Dual-boot users should simply boot to ChromeOS and re-download/re-run the setup script, choosing the Update Legacy BIOS option under the Dual Boot heading.

6.2 Updating Coreboot

Standalone users should also re-download/re-run the setup script, but instead choosing the coreboot firmware install/update option under the Standalone heading. As of v3.0, the script can be run under any version of Linux with a full bash shell. As OpenELEC does not have a full bash shell, OE users will need to use the standalone firmware update script, as described in this forum post.

6.3 Restoring the Stock Firmware

If you have used the ChromeBox Setup Script's Standalone setup option, or otherwise manually updated the ChromeBox's firmware with a custom coreboot build, it is necessary to restore the stock firmware before performing a factory reset to re-load ChromeOS.

In order to do this, we will create a bootable USB stick with ChromiumOS (the open-source version of ChromeOS) and use that to re-flash the stock firmware, which you backed up before flashing the Coreboot firmware. If you didn't make a backup, we can use a copy extracted from Google's recovery image, but an actual backup is preferred.

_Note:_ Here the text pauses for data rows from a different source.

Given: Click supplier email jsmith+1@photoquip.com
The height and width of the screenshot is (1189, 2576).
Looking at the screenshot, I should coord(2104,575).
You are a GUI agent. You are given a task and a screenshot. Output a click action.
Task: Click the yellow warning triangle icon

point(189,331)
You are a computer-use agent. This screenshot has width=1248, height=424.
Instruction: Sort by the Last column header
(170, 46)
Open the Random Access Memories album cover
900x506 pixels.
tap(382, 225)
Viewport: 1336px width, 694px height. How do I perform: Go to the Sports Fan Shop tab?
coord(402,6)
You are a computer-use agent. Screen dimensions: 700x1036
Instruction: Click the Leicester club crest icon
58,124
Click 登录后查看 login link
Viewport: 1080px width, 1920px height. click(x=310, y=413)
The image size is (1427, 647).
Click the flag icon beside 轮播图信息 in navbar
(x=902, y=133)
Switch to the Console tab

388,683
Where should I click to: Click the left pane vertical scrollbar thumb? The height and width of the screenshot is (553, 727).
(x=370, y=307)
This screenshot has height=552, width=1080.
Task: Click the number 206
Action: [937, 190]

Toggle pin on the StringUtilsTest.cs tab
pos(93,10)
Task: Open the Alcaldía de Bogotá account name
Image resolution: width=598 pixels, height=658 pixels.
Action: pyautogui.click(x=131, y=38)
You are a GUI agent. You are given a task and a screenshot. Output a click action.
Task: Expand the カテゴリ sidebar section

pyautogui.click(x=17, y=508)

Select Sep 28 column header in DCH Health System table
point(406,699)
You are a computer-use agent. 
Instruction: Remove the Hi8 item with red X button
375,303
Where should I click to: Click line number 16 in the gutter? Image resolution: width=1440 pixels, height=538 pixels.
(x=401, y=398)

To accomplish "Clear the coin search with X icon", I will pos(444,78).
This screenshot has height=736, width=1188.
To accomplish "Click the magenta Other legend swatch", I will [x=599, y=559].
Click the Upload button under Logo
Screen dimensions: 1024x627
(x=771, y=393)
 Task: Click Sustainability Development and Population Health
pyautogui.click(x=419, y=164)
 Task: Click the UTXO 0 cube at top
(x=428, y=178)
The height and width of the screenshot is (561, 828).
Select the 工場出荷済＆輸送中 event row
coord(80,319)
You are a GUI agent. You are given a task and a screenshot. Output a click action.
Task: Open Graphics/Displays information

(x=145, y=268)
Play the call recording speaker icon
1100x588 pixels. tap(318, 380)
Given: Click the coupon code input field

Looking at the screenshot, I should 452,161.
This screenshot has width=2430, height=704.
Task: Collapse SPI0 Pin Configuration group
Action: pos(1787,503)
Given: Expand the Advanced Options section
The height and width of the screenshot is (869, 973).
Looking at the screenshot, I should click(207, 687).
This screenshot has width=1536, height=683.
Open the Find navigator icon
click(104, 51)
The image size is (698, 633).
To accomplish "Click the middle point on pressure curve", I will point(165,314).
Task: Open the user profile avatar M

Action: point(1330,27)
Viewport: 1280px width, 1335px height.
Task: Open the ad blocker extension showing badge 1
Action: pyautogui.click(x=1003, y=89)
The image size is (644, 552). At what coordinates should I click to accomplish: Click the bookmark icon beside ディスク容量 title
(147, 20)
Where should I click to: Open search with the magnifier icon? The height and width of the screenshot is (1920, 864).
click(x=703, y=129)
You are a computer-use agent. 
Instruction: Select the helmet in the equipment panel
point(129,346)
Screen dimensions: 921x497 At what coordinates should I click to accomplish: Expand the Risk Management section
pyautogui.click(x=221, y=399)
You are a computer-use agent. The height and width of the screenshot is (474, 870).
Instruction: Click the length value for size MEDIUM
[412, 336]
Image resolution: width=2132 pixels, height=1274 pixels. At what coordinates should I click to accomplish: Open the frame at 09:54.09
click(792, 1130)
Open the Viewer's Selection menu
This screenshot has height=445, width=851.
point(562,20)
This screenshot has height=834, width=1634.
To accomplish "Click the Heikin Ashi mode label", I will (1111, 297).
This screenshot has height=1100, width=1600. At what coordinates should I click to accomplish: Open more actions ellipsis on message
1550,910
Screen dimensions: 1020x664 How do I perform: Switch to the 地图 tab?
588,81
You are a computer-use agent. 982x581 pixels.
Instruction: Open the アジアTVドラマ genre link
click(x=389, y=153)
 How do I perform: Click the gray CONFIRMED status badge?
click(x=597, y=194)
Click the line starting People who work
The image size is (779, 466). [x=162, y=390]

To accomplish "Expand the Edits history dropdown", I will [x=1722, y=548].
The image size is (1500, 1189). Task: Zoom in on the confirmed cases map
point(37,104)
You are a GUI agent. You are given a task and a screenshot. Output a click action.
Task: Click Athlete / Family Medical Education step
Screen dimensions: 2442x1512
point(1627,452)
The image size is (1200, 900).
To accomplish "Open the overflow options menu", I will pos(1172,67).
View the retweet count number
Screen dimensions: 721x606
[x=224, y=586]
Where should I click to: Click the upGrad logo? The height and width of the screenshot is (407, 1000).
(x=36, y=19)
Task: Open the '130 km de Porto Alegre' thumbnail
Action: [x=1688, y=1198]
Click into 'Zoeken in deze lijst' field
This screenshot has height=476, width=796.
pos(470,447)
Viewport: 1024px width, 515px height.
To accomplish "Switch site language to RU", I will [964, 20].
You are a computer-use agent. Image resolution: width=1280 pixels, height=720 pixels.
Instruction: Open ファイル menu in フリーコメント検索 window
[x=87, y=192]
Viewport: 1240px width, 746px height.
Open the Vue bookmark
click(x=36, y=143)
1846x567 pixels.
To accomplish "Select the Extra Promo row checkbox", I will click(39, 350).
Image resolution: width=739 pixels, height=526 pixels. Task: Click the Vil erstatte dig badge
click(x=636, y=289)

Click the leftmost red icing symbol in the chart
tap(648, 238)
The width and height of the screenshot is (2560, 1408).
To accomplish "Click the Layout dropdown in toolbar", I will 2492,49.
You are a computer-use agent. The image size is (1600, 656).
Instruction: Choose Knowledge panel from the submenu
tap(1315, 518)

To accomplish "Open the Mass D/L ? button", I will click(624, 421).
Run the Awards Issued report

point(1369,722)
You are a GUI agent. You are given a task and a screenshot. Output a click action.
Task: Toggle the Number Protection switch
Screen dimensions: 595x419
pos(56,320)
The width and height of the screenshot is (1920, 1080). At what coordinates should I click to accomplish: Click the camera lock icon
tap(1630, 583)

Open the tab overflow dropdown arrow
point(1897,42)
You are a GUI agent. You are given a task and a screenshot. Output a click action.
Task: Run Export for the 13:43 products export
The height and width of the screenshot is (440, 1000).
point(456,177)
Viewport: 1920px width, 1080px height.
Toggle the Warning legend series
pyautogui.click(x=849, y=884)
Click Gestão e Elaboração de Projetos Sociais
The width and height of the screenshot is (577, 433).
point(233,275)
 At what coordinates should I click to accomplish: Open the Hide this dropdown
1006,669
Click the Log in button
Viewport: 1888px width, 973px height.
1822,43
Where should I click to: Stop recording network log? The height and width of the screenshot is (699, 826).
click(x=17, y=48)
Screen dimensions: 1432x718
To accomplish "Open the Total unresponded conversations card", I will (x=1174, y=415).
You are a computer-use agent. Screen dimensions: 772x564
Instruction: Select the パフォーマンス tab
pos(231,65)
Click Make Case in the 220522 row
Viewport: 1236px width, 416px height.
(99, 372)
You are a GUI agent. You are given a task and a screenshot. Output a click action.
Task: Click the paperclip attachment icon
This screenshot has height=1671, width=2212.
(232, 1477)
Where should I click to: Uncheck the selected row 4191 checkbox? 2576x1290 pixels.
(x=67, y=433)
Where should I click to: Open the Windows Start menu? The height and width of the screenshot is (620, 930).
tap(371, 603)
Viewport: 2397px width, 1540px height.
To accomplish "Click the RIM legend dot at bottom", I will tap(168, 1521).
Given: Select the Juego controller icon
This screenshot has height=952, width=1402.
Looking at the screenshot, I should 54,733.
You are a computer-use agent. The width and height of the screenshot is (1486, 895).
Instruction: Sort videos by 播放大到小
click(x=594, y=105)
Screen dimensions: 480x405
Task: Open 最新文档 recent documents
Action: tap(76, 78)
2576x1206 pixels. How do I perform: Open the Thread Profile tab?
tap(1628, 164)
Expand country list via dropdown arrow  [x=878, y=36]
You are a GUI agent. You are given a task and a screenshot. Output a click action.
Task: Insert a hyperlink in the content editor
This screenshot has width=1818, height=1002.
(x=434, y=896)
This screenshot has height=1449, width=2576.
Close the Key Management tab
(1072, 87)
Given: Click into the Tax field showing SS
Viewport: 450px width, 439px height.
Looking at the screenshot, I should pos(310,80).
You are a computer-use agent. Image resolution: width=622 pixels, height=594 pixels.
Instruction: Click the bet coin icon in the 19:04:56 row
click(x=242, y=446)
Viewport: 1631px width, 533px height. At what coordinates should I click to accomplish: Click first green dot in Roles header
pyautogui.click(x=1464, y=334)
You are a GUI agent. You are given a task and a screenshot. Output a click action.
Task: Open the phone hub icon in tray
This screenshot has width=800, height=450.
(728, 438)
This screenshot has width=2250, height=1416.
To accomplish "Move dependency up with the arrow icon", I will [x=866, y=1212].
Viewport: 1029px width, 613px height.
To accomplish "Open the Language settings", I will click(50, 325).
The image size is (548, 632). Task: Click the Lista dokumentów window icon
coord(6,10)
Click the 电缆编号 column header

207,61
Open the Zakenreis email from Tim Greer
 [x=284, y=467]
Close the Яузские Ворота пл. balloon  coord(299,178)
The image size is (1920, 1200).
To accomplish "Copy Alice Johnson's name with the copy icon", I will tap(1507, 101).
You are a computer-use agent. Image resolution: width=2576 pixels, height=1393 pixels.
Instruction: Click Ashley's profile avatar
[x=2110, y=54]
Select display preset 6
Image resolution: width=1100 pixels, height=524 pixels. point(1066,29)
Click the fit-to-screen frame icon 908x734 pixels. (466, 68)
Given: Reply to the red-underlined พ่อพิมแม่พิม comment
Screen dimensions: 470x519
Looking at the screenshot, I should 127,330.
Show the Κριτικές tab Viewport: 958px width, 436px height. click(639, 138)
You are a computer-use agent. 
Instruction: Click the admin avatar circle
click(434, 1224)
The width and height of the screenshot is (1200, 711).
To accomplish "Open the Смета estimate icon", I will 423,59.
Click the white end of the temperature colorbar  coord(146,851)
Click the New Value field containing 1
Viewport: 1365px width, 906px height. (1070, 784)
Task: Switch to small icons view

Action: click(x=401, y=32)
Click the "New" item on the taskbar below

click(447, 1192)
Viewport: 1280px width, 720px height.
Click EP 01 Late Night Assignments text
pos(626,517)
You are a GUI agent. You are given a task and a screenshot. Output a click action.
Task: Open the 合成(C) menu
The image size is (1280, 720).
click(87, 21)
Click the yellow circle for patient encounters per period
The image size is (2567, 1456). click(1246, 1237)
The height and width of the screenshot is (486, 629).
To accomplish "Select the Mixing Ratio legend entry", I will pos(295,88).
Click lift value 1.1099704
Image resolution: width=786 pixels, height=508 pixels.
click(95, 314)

  1. Create ChromiumOS USB Stick
    • Download the latest AMD64OS daily build from http://arnoldthebat.co.uk/wordpress/chromium-os/. Be sure it's the 64-bit (AMD64OS) version, and the image version (.img.7z) and not the virtual machine version (.vdi.7z). Example: Camd64OS-20140527010101.img.7z
    • Follow the instructions at the link above to extract and copy the image onto a USB disk. You will need at least a 4GB drive, and the contents of it will be erased. Do NOT use the same USB stick that you used for your firmware backup
  2. Get a ChromiumOS Shell Prompt
    • Connect the ChromiumOS USB stick to the ChromeBox, power on, and select the USB stick from the boot menu. Boot into ChromiumOS
    • Open a shell the same way as in ChromeOS: [CTRL]-[ALT]-[F2] and login as user 'chronos' with password 'password'
  3. Copy firmware backup file
    • If you have your firmware backup on USB, connect it now, then run the following commands from the shell prompt
      mkdir /tmp/usb
      sudo mount /dev/sdc /tmp/usb (If this fails, use /dev/sdc1 instead of /dev/sdc)
      cp /tmp/usb/stock-firmware.rom ./
      sudo umount /tmp/usb
    • If you don't have a firmware backup, then run the following command to download one extracted from the recovery image
      (Asus) curl -L -o stock-firmware.rom https://db.tt/sLQL9i1p
      ( HP ) curl -L -o stock-firmware.rom https://db.tt/8NmzlrZ6
      (Acer) curl -L -o stock-firmware.rom https://db.tt/Nh5EeEti
      (Dell) curl -L -o stock-firmware.rom https://db.tt/IXLtQ097
  4. Restore stock firmware
    • After completing the above, then run the following commands from the shell prompt
      sudo flashrom -w stock-firmware.rom
    • Assuming it is successful, then:
      sudo poweroff

You can now remove the ChromiumOS USB drive (and firmware backup USB drive). Proceed to Perform_a_Factory_Reset above to restore/reload ChromeOS.